Zimbabwe’s future prosperity cannot be engineered through economic blueprints or development aid.

It is shocking, disappointing, insensitive, naive and utterly disconcerting for President Robert Mugabe to announce that the economy is on the rebound. I guess he knows something we don’t — China loan perhaps?

Added to this are the recent comments by Finance minister Patrick Chinamasa and Reserve Bank of Zimbabwe governor John Mangudya that Zimbabweans are too negative and are eternal pessimists while foreigners are more bullish about the country. Goodness, what do you expect given the abuse that Zimbabweans have experienced!

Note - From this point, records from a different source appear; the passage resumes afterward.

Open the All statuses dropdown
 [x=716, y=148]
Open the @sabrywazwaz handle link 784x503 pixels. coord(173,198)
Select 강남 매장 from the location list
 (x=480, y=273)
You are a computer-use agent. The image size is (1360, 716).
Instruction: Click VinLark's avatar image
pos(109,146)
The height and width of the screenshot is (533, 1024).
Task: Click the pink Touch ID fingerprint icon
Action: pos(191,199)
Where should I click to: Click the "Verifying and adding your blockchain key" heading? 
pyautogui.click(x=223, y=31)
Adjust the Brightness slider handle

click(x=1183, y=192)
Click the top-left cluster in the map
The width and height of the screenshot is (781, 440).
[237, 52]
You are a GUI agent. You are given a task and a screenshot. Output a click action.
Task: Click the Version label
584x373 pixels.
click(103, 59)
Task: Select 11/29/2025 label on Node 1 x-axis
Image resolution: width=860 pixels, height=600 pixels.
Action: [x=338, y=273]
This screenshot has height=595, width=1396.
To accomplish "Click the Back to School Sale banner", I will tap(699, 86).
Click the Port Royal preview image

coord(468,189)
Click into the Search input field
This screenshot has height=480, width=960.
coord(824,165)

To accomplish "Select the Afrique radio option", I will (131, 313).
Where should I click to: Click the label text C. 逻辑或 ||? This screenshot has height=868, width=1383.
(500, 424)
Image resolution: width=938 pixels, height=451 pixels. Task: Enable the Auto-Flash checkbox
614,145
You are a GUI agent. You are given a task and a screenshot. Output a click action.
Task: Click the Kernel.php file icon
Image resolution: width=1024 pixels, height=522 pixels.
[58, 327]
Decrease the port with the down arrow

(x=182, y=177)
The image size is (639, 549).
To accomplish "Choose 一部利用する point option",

For the avoidance of any doubt, let me be clear that I am a patriotic Zimbabwean who feels that our country certainly has the potential for a bright and prosperous future. However, I still need to be convinced that those that have taken the responsibility of moving our country forward are not only competent to do so, but are passionate enough to create the Zimbabwe we want.

No country will ever create sustainable development without private property rights and the rule of law.

No country that has extractive political institutions can ever create an inclusive and growing economy. An extractive political culture is where an oligarchy is in place and the economy is structured for the benefit of political elite at the expense of the majority. Such an economy does not encourage innovation and free enterprise and the State deliberately limits growth and dominates commerce through unnecessary State intervention and State monopolies.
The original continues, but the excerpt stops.